Vinnie P is holding down the Utility spot in this configuration, but it might be smarter to just put him at CI and slide Peña into Util where he’ll find some stiff competition for at bats.
OF: Julio Rodriguez
OF: Michael Harris II
OF: Corbin Carroll
OF: Joey Meneses
OF: Steven Kwan
U: Vinnie Pasquantino
This outfield is where the project began as I realized you probably couldn’t build this team in a redraft league. I guess maybe if you put together some kind of miracle auction, but I doubt that. Maybe you could land Julio and Harris with a medium-late first-rounder or turn pick, but I think Julio’s going to settle inside the top five, and Harris will be gone by pick 25. Even if you build this dynamite outfield duo, you have Witt, Strider, Cruz, Henderson, and Kirby all coming off the board in quick succession. Doubt you can catch ’em all.
I’m curious to see how the draft price of Joey Meneses fairs in the off-season echo chamber. He has to be on this team because batting average is a tough category, and he’s been a monster this season, but he’ll also be the cheapest of this infield to acquire on draft day and for pretty good reason. We’ve seen his profile fizzle and fade before, but he’s been a lot better than the typical late-career rookies who pop, and his at bats and lineup spot seem about as secure as they get. He should’ve been a big leaguer long ago, anyway. He’s got 24 games in the outfield, so even though he feels like their everyday first baseman for next year, we get another year of putting him in a tough spot to fill.
P Spencer Strider
P George Kirby
P Joe Ryan
P Hunter Greene
P Roansy Contreras
P Nick Lodolo
P Felix Bautista
P Jhoan Duran
P Alexis Diaz
When I began building this team in my head during a run, I thought we’d have no chance to compete on pitching. Would need some free agent adds. That in fact the rookie crop of pitchers coming up in 2023 will be better than this year’s group.
Now that I’m seeing the whole of it, I’d be happy to roll with this pitching staff. I love closers, as you may know, and this team has plenty of closers. I love all three, and fourth man Brandon Hughes is good, too. He’d probably edge out the worst match-up of the week among the three middle starters if I were setting early-season weekly lineups. You don’t lose much in the Win column but gain a lot in the rates and saves if you go 5/4 early season in a deep weekly league.

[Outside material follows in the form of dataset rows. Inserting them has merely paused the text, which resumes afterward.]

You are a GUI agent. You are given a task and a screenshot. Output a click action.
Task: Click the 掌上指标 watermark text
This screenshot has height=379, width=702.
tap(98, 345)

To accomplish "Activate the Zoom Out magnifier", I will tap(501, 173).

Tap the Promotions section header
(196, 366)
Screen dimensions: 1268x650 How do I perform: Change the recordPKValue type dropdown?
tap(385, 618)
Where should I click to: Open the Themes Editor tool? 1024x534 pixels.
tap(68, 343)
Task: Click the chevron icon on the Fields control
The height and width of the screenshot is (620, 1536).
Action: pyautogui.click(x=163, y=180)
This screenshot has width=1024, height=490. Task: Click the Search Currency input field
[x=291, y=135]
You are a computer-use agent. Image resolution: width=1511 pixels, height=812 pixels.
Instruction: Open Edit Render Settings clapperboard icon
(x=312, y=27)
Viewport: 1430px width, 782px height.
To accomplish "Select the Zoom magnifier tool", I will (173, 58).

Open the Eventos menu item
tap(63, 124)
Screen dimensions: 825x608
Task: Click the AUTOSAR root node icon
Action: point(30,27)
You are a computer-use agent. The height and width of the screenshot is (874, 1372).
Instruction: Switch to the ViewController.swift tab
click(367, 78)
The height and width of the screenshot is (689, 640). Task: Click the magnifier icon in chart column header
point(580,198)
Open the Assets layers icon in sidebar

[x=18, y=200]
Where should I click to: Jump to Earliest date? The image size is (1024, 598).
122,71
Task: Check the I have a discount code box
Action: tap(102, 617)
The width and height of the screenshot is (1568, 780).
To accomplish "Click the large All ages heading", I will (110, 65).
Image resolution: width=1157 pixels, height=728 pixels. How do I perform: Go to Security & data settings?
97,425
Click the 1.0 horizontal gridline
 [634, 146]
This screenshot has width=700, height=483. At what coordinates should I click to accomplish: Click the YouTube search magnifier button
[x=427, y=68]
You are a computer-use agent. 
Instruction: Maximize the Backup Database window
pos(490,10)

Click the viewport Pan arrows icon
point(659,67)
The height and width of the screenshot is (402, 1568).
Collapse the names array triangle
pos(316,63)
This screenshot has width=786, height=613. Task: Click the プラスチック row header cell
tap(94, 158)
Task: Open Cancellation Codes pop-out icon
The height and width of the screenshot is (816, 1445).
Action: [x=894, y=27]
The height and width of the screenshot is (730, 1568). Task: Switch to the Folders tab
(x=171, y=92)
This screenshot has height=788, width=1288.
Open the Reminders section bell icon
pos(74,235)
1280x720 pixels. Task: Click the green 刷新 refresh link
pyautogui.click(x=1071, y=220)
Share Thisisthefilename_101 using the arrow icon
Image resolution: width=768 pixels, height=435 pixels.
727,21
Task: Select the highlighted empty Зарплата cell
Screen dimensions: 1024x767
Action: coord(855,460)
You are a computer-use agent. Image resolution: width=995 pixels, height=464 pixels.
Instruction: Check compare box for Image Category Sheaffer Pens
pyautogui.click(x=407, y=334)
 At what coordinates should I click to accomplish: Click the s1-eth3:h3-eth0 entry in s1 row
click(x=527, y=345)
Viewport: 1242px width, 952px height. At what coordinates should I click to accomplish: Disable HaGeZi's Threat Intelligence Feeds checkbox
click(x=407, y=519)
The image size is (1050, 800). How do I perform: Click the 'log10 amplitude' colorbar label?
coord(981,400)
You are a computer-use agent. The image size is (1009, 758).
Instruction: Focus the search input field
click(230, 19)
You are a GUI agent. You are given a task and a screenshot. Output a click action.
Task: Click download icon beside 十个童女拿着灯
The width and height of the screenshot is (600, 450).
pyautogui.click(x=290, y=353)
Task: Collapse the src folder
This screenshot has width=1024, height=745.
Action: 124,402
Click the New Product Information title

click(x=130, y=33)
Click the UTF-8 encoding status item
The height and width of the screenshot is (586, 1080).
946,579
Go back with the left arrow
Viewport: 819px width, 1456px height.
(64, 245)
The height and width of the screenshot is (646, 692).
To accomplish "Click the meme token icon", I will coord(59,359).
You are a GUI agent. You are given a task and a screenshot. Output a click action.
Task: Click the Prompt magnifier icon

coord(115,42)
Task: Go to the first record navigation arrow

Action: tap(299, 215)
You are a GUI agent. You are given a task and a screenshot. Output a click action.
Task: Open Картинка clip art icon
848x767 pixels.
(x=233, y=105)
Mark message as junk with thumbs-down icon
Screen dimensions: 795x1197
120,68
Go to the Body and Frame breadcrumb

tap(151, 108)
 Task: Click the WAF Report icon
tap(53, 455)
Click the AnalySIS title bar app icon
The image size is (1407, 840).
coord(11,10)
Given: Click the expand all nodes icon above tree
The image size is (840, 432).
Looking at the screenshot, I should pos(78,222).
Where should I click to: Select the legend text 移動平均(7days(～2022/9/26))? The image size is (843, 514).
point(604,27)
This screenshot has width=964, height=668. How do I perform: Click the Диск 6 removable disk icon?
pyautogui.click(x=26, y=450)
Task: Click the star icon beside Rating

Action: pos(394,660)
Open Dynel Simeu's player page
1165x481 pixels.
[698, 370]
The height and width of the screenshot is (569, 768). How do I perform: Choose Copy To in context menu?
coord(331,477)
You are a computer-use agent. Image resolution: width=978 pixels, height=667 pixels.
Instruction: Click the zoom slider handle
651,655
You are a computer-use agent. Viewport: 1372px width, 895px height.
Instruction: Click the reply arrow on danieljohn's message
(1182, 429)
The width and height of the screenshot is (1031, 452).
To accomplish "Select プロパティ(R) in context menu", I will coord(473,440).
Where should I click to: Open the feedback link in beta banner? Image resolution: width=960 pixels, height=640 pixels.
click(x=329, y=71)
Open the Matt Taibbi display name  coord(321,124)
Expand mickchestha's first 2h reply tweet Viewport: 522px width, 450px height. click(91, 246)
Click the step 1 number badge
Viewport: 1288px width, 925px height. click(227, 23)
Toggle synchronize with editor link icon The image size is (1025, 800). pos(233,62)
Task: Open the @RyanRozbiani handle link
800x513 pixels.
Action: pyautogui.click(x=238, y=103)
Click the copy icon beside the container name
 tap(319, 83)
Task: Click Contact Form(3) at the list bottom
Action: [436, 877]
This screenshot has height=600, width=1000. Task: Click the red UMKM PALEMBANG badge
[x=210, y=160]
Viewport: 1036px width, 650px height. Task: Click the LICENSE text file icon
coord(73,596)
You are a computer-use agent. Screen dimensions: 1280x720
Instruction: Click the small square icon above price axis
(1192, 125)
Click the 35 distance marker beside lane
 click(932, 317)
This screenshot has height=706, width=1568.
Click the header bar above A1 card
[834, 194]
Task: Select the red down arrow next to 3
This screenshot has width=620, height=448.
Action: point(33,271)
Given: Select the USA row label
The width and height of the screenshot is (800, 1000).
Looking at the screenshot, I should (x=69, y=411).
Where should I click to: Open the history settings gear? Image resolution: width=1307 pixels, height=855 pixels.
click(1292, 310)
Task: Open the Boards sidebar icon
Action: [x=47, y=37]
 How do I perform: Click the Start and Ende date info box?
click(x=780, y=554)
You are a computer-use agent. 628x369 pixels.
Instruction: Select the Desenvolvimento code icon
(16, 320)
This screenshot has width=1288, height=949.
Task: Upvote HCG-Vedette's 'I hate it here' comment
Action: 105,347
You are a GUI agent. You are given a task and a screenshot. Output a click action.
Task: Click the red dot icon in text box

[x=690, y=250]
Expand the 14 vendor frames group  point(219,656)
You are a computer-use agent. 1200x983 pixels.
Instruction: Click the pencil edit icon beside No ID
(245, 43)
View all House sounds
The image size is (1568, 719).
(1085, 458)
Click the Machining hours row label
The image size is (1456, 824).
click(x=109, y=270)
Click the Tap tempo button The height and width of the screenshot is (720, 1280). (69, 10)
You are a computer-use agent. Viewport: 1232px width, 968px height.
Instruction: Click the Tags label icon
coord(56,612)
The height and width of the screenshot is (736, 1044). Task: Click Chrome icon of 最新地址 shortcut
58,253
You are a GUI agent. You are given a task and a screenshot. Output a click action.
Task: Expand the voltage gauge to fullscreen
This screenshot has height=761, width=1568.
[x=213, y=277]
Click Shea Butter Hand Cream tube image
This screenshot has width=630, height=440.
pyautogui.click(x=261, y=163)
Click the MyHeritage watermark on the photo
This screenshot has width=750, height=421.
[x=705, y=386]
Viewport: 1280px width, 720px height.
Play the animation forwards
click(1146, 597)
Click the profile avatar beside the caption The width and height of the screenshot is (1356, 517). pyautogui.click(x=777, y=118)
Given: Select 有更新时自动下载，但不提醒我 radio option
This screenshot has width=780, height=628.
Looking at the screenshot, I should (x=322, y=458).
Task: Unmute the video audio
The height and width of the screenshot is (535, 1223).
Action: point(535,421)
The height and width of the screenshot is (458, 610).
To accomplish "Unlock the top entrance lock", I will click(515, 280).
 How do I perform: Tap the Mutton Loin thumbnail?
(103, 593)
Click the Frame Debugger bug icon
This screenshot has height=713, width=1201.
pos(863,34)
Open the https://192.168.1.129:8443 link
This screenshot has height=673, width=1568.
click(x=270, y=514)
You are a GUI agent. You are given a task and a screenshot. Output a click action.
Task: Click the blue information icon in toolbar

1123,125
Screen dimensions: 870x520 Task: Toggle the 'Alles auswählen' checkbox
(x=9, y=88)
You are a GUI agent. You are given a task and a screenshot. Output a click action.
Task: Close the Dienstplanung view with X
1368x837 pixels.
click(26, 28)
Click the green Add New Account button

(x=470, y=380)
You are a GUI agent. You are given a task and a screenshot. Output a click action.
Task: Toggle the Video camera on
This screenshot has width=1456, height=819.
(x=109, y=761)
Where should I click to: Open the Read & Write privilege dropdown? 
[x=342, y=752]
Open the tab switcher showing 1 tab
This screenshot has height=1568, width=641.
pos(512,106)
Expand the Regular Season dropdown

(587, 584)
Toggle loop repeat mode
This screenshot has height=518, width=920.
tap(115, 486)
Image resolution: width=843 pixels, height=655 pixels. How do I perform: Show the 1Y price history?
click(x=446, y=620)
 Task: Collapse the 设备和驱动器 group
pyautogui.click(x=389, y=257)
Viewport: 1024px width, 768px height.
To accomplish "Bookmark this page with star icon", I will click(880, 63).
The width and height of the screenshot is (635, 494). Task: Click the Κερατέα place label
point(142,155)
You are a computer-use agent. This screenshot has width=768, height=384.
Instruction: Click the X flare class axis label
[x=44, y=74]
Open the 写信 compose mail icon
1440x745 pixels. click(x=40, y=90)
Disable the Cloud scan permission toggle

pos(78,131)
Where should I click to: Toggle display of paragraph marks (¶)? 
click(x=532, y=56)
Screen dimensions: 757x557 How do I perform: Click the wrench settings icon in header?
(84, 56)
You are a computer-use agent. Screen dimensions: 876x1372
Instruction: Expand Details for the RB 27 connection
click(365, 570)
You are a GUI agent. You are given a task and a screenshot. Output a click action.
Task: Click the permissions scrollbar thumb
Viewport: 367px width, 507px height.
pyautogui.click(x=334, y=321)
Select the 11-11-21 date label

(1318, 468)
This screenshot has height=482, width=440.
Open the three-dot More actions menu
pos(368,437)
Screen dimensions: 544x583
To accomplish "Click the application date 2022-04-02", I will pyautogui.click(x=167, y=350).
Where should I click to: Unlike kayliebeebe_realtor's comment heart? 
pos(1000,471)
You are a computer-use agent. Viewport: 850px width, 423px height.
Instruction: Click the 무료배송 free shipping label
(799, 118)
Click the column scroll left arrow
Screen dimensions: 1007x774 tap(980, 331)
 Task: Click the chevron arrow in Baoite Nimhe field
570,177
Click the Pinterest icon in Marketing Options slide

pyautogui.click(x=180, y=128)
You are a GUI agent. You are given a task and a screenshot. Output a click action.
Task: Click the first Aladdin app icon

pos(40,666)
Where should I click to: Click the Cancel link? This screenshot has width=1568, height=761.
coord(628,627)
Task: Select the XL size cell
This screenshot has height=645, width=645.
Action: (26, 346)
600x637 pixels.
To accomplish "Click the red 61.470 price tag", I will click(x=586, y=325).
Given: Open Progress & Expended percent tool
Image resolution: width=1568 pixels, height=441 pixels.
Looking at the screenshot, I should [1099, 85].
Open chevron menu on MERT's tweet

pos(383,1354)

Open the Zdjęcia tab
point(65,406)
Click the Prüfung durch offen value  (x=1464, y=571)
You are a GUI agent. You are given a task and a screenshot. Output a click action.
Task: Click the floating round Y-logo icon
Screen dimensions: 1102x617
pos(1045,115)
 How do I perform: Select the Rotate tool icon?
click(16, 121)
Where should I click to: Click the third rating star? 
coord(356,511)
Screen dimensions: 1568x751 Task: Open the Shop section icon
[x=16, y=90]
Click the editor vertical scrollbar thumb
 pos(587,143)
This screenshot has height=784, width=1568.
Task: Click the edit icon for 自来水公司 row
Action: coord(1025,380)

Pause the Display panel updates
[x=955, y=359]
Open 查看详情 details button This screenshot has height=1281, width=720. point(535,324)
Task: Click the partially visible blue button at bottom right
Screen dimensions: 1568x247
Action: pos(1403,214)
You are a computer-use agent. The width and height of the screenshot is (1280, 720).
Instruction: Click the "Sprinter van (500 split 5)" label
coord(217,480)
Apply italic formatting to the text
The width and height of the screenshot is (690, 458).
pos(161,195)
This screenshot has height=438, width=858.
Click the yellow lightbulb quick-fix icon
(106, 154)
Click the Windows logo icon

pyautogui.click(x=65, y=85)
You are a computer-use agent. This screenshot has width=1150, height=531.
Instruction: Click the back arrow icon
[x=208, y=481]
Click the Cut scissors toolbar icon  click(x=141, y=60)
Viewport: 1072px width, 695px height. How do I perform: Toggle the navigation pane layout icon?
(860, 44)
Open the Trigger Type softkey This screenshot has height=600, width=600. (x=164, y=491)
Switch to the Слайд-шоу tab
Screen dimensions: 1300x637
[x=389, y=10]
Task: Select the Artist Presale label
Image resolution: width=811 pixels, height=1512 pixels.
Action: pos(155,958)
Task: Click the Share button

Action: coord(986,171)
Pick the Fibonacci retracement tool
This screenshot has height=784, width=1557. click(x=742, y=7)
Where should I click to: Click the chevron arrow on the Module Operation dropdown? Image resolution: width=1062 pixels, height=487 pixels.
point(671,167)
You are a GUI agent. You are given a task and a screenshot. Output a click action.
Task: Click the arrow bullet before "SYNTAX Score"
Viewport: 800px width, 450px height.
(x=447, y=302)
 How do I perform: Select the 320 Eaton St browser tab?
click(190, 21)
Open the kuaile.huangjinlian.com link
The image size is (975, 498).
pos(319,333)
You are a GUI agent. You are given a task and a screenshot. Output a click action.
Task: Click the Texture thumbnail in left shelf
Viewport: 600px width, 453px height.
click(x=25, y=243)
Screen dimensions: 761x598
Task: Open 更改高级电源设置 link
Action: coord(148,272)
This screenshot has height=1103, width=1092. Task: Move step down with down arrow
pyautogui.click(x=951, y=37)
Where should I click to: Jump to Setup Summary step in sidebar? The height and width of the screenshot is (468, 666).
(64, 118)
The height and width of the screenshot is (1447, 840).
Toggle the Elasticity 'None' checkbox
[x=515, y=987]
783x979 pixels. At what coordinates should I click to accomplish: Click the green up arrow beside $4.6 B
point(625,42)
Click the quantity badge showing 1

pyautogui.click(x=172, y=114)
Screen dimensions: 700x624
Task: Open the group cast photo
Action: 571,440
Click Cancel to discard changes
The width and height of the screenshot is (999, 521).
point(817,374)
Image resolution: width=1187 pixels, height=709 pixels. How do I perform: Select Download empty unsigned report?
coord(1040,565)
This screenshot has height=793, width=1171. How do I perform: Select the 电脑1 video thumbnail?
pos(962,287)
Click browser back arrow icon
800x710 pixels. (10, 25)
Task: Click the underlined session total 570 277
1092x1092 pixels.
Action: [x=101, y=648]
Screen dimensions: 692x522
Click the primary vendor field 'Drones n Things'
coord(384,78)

Strider is out with an oblique injury. Here’s hoping that’s all it is and he’ll be back like Aragorn in Return of the King in season two.
George Kirby was everything we could have hoped for, pitching 126 innings across 24 starts with a 3.21 ERA and 1.17 WHIP, recording an 8-and-4 win-loss record in the process. I think it’s fair to map a little development onto his game, given the coaching staff’s success with Logan Gilbert and Kirby’s plus command, which tends to age better than any pitching trait.
Greene, Lodolo and Contreras might be tough on the Wins column, especially with the unbalanced schedule on the way out, but seventh starter Hunter Brown could help if luck’s on our side. Hopefully Ryan and the aces can pile up the dubs.
Seven-man bench:
Gotta have Rangers 3B Josh Jung. He’s striking out a lot, but that makes sense as he shakes off the rust. Likely to start more weeks than not once he gets rolling.
I don’t want to miss Rockies SS Ezequiel Tovar. Might have to cut him if the Rockies do their thing with him, but so it goes. 3B Elihuiris Montero has a good case, too.
Makes sense to take Astros RHP Hunter Brown for similar reasons. Better to have him and get frustrated when he doesn’t have a role than to not have him at all.
Cubs LHP Brandon Hughes is going to return his draft price next year and then some.
Same goes for Cubs OF Seiya Suzuki, I guess.
Dodgers 3B Miguel Vargas would be easy to move on from him if the opportunity just isn’t there but hard to acquire if the playing time materializes.
Diamondbacks RHP Drey Jameson builds in some redundancies we’ll need on the pitching side. Pitching development team is rocking and rolling under Brent Strom, and I feel like this is a rising tide team for 2023.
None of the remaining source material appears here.